Trust Issues in Legacy Security Practice

Existing IT architectures are rife with implicit trust, which attackers abuse, and they are unsuitable for modern threats and modern work environments. Zero trust replaces implicit trust with continuously assessed, explicitly calculated adaptive trust.

Cloud Environments

Lack of control reduces trust

  • Cloud environments shift some level of responsibility to the cloud vendor
  • Little or no control over how those responsibilities are addressed

Supply Chain and Third-Party Threats

Increasing complexity and a proliferation of tools and vendors reduce trust

  • Manipulation of development code repositories, tools, and environments
  • Manipulation of developed products and tool distribution channels
  • Counterfeit/compromised hardware

Lack of Experienced IT Professionals

It is harder to find and retain experienced IT professionals, including

  • Database Administrators
  • System Administrators
  • Security Analysts
  • Security Operations

Zero Trust Architecture Benefits

Zero trust forms a guideline for security architectures to improve security posture and increase cyber-Threat-resiliency.

Risk Reduction

Zero trust architectures (ZTA) reduces the risk of malware infections along with minimizes the potential spread of an threat, while implicitly trusting no-one present through on-prem, cloud or edge location computing. This also implies that devices should not be trusted by default, even if they are connected to a permissioned network such as a corporate LAN and even if they were previously verified.
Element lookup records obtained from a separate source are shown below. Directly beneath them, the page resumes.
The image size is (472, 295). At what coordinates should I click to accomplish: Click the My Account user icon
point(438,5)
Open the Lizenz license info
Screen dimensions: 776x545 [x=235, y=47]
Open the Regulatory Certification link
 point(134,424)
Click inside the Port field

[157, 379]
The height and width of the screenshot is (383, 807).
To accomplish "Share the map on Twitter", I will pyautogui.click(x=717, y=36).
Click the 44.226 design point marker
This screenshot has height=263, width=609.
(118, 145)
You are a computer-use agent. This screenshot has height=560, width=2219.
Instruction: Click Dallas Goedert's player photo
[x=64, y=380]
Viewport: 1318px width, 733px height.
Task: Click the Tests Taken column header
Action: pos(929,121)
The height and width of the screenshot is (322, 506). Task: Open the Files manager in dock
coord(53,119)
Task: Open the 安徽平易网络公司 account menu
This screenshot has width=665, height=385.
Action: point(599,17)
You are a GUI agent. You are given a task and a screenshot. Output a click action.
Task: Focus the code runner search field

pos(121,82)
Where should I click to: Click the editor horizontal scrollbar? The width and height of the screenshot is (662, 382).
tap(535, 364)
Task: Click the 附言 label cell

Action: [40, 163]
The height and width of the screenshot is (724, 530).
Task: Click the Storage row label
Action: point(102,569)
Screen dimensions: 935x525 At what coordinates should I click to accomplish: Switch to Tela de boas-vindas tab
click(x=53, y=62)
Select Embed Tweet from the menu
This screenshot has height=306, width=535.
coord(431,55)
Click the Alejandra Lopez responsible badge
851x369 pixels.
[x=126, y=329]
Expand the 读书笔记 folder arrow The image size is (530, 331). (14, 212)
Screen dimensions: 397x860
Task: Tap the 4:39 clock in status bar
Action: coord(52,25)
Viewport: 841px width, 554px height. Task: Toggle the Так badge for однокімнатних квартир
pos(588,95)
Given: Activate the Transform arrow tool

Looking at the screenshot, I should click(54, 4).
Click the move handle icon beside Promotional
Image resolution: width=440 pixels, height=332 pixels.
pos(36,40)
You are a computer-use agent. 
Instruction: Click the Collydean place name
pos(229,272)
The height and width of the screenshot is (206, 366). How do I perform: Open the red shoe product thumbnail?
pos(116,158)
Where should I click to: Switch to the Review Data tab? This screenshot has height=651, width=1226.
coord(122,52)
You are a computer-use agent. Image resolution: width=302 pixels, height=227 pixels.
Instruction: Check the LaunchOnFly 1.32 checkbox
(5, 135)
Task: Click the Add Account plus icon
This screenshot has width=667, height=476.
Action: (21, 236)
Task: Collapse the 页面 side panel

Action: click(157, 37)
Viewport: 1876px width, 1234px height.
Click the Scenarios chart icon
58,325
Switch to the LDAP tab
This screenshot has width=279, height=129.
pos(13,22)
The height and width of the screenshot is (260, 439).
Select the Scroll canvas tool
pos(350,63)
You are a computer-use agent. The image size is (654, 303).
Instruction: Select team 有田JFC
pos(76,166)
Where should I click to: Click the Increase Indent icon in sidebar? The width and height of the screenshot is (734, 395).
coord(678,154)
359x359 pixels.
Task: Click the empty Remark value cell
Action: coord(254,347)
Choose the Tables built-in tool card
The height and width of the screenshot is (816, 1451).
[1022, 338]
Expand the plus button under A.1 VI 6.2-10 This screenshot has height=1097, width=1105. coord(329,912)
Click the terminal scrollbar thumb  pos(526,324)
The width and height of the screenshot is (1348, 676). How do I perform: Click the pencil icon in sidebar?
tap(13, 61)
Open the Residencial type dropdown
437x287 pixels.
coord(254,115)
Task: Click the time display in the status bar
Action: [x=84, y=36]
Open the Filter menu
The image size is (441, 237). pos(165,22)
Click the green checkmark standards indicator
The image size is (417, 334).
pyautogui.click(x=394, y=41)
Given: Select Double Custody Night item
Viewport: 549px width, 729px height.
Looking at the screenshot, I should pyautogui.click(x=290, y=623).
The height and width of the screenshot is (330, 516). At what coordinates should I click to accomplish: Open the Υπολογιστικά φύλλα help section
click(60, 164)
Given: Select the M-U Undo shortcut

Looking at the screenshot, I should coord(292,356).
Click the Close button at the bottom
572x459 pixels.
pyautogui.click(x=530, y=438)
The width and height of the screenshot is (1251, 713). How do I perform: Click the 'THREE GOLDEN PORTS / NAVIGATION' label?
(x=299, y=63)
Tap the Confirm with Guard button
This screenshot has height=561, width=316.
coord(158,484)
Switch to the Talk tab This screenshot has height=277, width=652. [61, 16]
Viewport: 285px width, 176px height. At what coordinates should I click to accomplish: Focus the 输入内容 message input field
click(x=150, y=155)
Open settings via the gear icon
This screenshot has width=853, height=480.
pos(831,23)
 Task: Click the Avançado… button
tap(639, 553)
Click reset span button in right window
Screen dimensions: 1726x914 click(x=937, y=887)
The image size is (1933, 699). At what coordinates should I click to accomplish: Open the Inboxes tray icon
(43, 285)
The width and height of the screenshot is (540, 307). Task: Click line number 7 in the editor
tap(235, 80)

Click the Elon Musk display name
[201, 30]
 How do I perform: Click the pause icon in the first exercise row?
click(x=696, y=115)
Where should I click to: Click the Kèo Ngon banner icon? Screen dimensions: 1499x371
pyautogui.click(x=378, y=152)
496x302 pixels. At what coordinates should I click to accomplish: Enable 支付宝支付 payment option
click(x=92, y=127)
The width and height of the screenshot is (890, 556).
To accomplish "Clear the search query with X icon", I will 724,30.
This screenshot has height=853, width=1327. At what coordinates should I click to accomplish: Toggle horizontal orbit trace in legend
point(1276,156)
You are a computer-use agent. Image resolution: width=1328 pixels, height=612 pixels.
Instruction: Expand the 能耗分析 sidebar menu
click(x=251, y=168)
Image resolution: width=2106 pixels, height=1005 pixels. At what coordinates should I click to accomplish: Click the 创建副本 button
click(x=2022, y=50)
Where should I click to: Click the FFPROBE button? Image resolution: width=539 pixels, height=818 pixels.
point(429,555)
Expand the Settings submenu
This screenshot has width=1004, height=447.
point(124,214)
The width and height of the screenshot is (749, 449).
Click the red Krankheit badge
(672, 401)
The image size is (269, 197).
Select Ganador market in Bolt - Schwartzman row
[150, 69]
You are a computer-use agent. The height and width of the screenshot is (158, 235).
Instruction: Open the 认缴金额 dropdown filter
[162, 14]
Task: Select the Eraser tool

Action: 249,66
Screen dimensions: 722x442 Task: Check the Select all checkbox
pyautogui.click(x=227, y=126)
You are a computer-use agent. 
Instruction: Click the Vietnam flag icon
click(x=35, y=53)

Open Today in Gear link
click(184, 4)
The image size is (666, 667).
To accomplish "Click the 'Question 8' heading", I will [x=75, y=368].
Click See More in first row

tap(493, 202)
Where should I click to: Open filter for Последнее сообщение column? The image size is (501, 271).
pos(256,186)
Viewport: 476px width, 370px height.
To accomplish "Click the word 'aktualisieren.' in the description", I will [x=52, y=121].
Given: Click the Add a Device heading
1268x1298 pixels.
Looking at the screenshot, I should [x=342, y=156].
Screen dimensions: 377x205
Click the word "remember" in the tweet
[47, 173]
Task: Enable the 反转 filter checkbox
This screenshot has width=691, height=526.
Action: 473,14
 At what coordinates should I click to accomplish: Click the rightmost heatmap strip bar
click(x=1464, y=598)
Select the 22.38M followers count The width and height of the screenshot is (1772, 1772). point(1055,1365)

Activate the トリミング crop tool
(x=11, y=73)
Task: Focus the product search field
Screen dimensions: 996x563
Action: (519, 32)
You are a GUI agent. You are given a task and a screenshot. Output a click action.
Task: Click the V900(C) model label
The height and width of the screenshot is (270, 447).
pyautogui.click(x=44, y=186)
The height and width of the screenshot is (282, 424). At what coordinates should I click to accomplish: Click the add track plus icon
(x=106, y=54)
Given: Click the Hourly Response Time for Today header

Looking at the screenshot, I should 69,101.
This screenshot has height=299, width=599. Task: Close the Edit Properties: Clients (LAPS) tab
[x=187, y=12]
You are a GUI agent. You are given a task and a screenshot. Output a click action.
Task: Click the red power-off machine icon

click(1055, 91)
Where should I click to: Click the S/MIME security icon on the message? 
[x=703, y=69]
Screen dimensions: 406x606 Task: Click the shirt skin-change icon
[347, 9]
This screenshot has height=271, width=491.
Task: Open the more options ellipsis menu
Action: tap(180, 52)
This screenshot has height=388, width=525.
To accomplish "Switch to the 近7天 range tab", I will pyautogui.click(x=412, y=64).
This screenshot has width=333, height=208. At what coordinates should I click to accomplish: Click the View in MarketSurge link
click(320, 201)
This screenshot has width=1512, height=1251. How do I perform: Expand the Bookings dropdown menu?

Secure Hybrid Work Environments

Zero trust principles can secure the “anywhere, any time, any device” hybrid workforce. To secure Hybrid work environments like On-prem, Work from home, Client offices or public workspaces organizations needs to have a dynamic strategy. Beyond Zero Trust one needs to also work towards Security Awareness Training, Least Privilege Access, Remote Wipe, SASE and Integration of cyber resilience to fight cyber threats.

Enhanced User Experience

Well-implemented zero trust architectures improves cybersecurity while providing the same security controls and user experience irrespective of location of presence. A unified experience to securely control strong user identity, device health verification, validation of app health, and least-privilege access to resources and services. Any breach can be quickly highlighted by an employee and the IT team can quickly take quick and remedial action to safeguard critical organization data.

Enhanced Secure Cloud Usage

Cloud Zero Trust enables more secure use of cloud computing via identity-based Access controls. Organizations can achieve consistency for cloud growth , hybrid and mobile endpoint environments. Over cloud, organization’s applications and data is spread out across multiple locations. Hence they may lose insight into, who is accessing their applications, or even what devices are being used to access them (e.g., smartphones, tablets, laptops, etc.). Since most of their assets are on third-party infrastructure along with how data is being used and shared.

Full Zero Trust vs Partial

You can achieve dramatic security improvements even if you apply partial zero trust deployment. These measures build resiliency and awareness for employees about the seriousness of information security and the criticality of data. As you consider Zero Trust security architecture transformation, focus on benchmarking your starting position to identify areas for wins and measure this model as you evolve. Start with a single use case, or a vulnerable user group, for validation of the model and use all permutation and combinations to ensure there are no loop holes before moving to other or maybe critical applications.